▸ **Work to complete**:
The whole listing that follows should be printed again, unchanged.

▸ **Data in this exercise**:
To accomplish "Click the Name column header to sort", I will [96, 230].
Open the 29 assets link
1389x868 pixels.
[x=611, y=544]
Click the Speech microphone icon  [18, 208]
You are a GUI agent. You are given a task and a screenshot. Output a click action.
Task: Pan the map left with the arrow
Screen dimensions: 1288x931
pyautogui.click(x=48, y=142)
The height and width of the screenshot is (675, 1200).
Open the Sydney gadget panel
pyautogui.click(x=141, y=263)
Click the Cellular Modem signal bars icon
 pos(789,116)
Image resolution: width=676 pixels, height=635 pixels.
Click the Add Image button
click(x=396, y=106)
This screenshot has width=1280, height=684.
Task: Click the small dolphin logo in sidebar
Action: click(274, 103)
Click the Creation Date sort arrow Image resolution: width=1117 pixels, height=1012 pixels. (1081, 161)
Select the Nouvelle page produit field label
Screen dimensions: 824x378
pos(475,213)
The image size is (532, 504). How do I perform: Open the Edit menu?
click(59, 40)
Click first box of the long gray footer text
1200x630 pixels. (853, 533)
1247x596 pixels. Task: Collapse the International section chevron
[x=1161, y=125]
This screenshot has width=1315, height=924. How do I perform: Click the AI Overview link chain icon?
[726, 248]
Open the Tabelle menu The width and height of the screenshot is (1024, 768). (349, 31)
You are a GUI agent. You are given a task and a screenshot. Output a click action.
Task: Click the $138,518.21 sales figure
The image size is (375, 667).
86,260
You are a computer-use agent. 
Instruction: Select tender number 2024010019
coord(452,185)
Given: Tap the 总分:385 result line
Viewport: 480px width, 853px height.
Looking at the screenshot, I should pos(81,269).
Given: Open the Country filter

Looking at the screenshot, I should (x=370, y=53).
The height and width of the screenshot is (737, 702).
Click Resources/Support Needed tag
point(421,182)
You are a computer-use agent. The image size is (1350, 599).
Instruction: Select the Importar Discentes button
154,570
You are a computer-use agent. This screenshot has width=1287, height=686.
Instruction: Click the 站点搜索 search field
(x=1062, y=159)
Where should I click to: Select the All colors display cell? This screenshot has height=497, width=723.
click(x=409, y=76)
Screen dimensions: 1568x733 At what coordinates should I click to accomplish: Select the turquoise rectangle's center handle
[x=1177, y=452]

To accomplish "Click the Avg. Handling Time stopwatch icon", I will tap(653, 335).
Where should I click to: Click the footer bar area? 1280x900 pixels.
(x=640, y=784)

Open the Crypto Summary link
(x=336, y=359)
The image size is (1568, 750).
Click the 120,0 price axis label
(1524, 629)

▸ **Exercise solution**:
To accomplish "Click the Name column header to sort", I will [96, 230].
Open the 29 assets link
1389x868 pixels.
[x=611, y=544]
Click the Speech microphone icon  [18, 208]
You are a GUI agent. You are given a task and a screenshot. Output a click action.
Task: Pan the map left with the arrow
Screen dimensions: 1288x931
pyautogui.click(x=48, y=142)
The height and width of the screenshot is (675, 1200).
Open the Sydney gadget panel
pyautogui.click(x=141, y=263)
Click the Cellular Modem signal bars icon
 pos(789,116)
Image resolution: width=676 pixels, height=635 pixels.
Click the Add Image button
click(x=396, y=106)
This screenshot has width=1280, height=684.
Task: Click the small dolphin logo in sidebar
Action: click(274, 103)
Click the Creation Date sort arrow Image resolution: width=1117 pixels, height=1012 pixels. (1081, 161)
Select the Nouvelle page produit field label
Screen dimensions: 824x378
pos(475,213)
The image size is (532, 504). How do I perform: Open the Edit menu?
click(59, 40)
Click first box of the long gray footer text
1200x630 pixels. (853, 533)
1247x596 pixels. Task: Collapse the International section chevron
[x=1161, y=125]
This screenshot has width=1315, height=924. How do I perform: Click the AI Overview link chain icon?
[726, 248]
Open the Tabelle menu The width and height of the screenshot is (1024, 768). (349, 31)
You are a GUI agent. You are given a task and a screenshot. Output a click action.
Task: Click the $138,518.21 sales figure
The image size is (375, 667).
86,260
You are a computer-use agent. 
Instruction: Select tender number 2024010019
coord(452,185)
Given: Tap the 总分:385 result line
Viewport: 480px width, 853px height.
Looking at the screenshot, I should pos(81,269).
Given: Open the Country filter

Looking at the screenshot, I should (x=370, y=53).
The height and width of the screenshot is (737, 702).
Click Resources/Support Needed tag
point(421,182)
You are a computer-use agent. The image size is (1350, 599).
Instruction: Select the Importar Discentes button
154,570
You are a computer-use agent. This screenshot has width=1287, height=686.
Instruction: Click the 站点搜索 search field
(x=1062, y=159)
Where should I click to: Select the All colors display cell? This screenshot has height=497, width=723.
click(x=409, y=76)
Screen dimensions: 1568x733 At what coordinates should I click to accomplish: Select the turquoise rectangle's center handle
[x=1177, y=452]

To accomplish "Click the Avg. Handling Time stopwatch icon", I will tap(653, 335).
Where should I click to: Click the footer bar area? 1280x900 pixels.
(x=640, y=784)

Open the Crypto Summary link
(x=336, y=359)
The image size is (1568, 750).
Click the 120,0 price axis label
(1524, 629)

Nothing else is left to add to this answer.